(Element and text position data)
- - - - - - -

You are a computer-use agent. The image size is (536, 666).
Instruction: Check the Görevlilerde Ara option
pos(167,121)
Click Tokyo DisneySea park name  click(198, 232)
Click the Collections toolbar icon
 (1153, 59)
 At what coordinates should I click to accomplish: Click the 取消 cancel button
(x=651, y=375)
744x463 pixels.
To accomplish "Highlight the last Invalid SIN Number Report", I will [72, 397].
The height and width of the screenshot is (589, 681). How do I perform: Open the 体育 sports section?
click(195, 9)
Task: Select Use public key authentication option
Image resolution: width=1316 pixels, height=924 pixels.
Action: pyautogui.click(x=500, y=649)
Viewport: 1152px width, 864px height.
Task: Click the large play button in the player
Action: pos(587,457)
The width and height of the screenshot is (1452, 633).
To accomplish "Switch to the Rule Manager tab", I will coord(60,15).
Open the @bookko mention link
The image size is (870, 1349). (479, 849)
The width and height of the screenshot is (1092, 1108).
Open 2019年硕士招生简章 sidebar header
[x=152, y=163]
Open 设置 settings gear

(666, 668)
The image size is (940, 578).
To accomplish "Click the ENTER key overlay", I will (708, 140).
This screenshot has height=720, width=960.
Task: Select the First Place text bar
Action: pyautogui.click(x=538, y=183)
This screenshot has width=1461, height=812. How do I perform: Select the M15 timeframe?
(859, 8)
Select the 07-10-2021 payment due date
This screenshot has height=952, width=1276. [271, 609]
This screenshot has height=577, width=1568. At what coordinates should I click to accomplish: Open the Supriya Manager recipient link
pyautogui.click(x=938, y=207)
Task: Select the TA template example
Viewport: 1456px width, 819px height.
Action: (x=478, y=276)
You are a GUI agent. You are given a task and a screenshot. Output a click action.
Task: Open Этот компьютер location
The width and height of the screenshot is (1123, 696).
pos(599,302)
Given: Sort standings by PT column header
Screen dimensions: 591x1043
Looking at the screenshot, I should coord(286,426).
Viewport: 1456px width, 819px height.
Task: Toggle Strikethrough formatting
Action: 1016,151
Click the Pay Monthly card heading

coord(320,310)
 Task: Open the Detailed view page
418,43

- - - - - - -

* WRITTEN REQUEST:
Starting at the beginning of the records above and ending at the line that contains "will [72, 397].", rewrite all lines, requests included, and add 72 to every coordinate in the answers.

* REPLY TO THE TASK:
You are a computer-use agent. The image size is (536, 666).
Instruction: Check the Görevlilerde Ara option
pos(239,193)
Click Tokyo DisneySea park name  click(270, 304)
Click the Collections toolbar icon
 (1225, 131)
 At what coordinates should I click to accomplish: Click the 取消 cancel button
(x=723, y=447)
744x463 pixels.
To accomplish "Highlight the last Invalid SIN Number Report", I will [144, 469].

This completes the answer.